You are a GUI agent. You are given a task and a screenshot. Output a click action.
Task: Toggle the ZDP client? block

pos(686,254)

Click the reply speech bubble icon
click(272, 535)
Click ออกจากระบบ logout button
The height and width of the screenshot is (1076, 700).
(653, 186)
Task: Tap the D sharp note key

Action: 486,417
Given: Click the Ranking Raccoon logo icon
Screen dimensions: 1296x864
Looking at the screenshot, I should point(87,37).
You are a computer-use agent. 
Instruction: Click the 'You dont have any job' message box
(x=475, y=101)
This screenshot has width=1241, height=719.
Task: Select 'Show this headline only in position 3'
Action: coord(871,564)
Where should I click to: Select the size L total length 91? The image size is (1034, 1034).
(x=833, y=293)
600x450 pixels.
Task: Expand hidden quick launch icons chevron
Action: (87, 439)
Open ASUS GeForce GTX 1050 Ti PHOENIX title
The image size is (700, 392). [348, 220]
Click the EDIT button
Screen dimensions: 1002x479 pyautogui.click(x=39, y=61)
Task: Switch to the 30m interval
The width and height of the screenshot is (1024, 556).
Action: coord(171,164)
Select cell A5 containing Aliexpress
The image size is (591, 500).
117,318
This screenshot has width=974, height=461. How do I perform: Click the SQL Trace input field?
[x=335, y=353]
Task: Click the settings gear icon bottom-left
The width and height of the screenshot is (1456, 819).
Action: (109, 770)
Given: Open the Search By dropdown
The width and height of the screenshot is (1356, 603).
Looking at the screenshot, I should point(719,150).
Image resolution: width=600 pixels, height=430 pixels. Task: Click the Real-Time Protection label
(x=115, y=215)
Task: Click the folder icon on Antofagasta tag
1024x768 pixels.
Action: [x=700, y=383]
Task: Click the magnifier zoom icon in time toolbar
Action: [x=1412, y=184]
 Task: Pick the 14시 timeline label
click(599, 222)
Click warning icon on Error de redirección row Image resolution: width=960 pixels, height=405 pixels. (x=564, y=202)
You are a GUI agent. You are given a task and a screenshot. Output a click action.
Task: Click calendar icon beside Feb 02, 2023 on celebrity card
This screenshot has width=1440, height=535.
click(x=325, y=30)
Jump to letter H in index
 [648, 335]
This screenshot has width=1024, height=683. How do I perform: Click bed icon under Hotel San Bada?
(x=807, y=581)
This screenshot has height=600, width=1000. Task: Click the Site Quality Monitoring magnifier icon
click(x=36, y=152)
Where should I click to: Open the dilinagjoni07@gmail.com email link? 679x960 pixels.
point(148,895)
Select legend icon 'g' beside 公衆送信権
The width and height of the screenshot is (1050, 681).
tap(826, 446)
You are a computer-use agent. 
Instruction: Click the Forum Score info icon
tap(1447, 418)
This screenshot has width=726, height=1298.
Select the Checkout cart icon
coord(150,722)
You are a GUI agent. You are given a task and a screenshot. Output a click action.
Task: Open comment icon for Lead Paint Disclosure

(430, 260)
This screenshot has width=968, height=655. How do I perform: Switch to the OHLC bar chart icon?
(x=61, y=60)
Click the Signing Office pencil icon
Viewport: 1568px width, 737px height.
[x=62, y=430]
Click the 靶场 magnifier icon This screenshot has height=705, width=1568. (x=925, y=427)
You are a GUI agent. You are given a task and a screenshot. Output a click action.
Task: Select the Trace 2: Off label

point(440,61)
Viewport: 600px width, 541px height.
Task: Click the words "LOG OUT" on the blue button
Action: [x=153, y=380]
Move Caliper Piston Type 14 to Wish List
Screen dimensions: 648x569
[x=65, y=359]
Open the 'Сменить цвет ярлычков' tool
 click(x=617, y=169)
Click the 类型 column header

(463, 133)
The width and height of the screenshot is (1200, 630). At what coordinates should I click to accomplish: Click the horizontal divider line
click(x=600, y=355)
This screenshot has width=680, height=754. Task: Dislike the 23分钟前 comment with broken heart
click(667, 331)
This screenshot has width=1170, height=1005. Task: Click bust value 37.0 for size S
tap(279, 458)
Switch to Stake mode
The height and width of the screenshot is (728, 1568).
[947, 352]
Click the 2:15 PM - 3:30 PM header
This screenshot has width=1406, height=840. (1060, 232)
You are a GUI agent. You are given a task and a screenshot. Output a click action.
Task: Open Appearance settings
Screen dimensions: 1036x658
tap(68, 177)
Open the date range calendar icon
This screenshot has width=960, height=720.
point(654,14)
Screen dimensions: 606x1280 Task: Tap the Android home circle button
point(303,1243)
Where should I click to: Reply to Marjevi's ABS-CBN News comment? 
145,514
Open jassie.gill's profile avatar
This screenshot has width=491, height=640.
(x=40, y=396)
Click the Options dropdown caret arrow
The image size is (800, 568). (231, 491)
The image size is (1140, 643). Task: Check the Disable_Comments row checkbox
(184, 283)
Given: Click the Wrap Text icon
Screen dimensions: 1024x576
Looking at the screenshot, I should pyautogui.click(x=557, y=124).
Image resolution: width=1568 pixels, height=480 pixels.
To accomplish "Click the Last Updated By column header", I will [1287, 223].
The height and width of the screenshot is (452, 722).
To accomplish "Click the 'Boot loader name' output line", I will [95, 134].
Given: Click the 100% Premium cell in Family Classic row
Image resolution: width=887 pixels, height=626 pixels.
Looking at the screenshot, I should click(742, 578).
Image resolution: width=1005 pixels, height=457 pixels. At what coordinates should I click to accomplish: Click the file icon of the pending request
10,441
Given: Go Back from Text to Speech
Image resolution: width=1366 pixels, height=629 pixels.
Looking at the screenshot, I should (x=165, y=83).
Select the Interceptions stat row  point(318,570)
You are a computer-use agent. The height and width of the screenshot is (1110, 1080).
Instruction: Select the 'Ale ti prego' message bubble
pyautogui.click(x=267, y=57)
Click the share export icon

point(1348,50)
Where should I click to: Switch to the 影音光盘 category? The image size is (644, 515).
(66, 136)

▶ **Instructions for the task**:
Your response should consist solely of the lines from the one that holds "Given: Click the Wrap Text icon" through the end of the listing above, reproduced exactly.

▶ **Solution**:
Given: Click the Wrap Text icon
Screen dimensions: 1024x576
Looking at the screenshot, I should pyautogui.click(x=557, y=124).
Image resolution: width=1568 pixels, height=480 pixels.
To accomplish "Click the Last Updated By column header", I will [1287, 223].
The height and width of the screenshot is (452, 722).
To accomplish "Click the 'Boot loader name' output line", I will [95, 134].
Given: Click the 100% Premium cell in Family Classic row
Image resolution: width=887 pixels, height=626 pixels.
Looking at the screenshot, I should click(742, 578).
Image resolution: width=1005 pixels, height=457 pixels. At what coordinates should I click to accomplish: Click the file icon of the pending request
10,441
Given: Go Back from Text to Speech
Image resolution: width=1366 pixels, height=629 pixels.
Looking at the screenshot, I should (x=165, y=83).
Select the Interceptions stat row  point(318,570)
You are a computer-use agent. The height and width of the screenshot is (1110, 1080).
Instruction: Select the 'Ale ti prego' message bubble
pyautogui.click(x=267, y=57)
Click the share export icon

point(1348,50)
Where should I click to: Switch to the 影音光盘 category? The image size is (644, 515).
(66, 136)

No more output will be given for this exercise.